LGD-4033 is one of a number of selective androgen receptor modulators (SARMs) that are being developed by the pharmaceutical industry to provide the therapeutic benefits of anabolic androgenic steroids, without the less desirable side effects.Though not available therapeutically, SARMs are available for purchase online as supplement products. The potential for performance enhancing effects associated with these products makes them a significant concern with regards to doping control in sports. The purpose of this study was to investigate the metabolism of LGD-4033 in the horse following oral administration, in order to identify the most appropriate analytical targets for doping control laboratories. LGD-4033 was orally administered to two Thoroughbred horses and urine, plasma and hair samples were collected and analysed for parent drug and metabolites. LC-HRMS was used for metabolite identification in urine and plasma. Eight metabolites were detected in urine, five of which were excreted only as phase II conjugates, with the longest detection time being observed for di-and tri-hydroxylated metabolites. The parent compound could only be detected in urine in the conjugated fraction. Seven metabolites were detected in plasma along with the parent compound where mono-hydroxylated metabolites provided the longest duration of detection.

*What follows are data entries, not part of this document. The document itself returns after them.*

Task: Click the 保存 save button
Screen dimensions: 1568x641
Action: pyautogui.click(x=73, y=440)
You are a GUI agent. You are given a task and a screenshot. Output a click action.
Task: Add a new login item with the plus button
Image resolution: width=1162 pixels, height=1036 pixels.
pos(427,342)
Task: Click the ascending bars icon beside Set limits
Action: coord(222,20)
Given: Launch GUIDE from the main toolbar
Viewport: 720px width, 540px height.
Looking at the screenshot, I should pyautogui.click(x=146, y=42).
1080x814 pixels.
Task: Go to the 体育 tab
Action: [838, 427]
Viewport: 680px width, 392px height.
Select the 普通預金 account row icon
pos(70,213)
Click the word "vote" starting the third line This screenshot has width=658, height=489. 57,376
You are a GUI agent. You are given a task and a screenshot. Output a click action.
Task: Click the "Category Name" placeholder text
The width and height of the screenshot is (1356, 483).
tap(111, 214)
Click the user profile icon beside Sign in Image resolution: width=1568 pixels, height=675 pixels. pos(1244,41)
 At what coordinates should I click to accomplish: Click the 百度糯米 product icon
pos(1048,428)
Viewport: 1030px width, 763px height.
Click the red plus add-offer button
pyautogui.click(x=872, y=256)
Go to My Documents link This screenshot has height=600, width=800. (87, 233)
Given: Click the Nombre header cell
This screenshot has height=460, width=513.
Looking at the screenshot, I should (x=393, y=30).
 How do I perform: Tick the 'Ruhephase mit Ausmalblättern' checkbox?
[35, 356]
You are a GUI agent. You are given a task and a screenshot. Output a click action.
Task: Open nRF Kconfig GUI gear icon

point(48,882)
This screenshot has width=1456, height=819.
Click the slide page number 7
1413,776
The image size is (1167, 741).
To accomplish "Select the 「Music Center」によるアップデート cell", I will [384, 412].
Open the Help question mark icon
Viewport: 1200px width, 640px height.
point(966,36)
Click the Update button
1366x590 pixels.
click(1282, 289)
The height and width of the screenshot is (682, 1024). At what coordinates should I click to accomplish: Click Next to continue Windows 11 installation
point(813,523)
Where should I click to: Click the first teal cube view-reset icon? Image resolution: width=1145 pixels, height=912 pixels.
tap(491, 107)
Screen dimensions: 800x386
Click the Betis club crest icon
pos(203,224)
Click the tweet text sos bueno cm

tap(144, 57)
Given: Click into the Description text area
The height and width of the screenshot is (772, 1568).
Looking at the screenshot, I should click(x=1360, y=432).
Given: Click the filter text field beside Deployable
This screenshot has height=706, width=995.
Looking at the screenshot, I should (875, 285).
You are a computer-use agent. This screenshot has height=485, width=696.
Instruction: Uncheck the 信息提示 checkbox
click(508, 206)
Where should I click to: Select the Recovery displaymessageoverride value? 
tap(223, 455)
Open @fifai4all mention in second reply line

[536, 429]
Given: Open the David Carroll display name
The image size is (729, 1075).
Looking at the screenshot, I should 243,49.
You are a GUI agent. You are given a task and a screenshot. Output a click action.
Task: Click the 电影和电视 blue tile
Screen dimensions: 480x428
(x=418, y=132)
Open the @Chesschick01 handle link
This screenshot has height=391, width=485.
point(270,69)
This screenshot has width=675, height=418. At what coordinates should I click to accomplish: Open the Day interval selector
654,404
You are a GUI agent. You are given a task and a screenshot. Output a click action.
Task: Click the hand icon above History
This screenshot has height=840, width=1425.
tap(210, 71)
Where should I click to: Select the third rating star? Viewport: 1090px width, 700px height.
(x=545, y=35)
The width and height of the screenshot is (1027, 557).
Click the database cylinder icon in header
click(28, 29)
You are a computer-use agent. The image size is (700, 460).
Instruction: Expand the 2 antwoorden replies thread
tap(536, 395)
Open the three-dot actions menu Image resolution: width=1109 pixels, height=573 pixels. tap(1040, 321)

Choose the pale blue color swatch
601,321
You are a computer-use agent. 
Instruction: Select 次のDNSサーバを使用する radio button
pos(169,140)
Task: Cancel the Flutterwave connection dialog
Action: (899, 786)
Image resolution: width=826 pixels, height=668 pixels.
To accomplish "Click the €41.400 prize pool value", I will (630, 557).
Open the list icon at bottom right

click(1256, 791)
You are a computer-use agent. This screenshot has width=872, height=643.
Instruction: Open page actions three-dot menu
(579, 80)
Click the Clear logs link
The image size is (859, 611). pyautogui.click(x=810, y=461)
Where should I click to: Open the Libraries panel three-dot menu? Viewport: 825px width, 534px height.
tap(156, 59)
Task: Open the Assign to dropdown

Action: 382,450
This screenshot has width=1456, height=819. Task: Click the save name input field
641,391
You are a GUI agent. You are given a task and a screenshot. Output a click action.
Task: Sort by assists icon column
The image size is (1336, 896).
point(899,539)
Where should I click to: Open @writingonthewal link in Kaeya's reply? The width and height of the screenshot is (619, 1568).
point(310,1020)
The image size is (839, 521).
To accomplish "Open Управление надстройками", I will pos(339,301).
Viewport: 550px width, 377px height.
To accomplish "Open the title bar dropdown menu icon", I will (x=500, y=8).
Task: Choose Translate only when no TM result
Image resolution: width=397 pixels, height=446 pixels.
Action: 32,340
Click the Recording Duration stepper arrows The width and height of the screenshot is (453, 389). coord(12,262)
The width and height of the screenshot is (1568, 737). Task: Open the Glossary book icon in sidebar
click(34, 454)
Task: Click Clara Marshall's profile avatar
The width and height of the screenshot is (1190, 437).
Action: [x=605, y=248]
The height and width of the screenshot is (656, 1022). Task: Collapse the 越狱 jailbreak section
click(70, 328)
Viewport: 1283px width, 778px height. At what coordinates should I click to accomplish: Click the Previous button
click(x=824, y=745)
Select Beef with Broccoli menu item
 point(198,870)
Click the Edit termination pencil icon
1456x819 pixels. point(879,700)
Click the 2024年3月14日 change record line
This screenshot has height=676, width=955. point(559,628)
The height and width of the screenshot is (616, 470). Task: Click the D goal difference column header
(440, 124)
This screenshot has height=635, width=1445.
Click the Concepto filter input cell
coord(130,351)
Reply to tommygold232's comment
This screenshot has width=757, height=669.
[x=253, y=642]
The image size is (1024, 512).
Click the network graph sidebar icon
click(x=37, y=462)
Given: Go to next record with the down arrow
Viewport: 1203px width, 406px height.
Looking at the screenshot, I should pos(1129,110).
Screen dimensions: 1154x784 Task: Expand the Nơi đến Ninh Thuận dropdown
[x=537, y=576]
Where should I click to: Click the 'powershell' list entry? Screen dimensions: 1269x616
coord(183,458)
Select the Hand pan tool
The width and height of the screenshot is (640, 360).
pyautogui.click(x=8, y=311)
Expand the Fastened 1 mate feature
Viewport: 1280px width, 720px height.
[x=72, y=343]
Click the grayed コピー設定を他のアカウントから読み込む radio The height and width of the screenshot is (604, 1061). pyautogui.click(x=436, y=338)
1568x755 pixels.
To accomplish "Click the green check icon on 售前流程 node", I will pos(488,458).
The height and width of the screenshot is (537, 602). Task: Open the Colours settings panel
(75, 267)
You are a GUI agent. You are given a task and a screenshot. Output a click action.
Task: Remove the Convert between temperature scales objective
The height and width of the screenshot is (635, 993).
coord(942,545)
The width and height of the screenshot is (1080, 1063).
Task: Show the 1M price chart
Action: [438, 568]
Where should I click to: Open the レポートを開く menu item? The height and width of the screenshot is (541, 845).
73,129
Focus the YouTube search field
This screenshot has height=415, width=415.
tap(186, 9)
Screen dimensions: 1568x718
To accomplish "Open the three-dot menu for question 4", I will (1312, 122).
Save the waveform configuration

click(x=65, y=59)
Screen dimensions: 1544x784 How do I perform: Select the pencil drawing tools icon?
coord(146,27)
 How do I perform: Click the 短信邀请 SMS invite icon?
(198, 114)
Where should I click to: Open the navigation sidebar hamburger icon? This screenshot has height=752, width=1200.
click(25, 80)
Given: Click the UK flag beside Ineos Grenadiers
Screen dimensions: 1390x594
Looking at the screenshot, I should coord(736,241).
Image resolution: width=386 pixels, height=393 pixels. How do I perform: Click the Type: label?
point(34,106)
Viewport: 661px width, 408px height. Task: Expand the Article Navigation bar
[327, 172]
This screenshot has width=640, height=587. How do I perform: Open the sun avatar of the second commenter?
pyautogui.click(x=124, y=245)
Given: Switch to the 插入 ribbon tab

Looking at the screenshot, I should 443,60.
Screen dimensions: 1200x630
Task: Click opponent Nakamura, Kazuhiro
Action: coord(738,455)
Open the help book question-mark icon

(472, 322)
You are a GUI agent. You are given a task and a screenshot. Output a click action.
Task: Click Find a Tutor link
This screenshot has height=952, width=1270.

Preliminary investigations with hair samples using LC-MS/MS analysis indicated the presence of trace amounts of the parent compound and one of the mono-hydroxylated metabolites. In vitro incubation ofLGD-4033 with equine liver microsomes was also performed for comparison, yielding 11 phase I metabolites. All of the metabolites observed in vivo were also observed in vitro.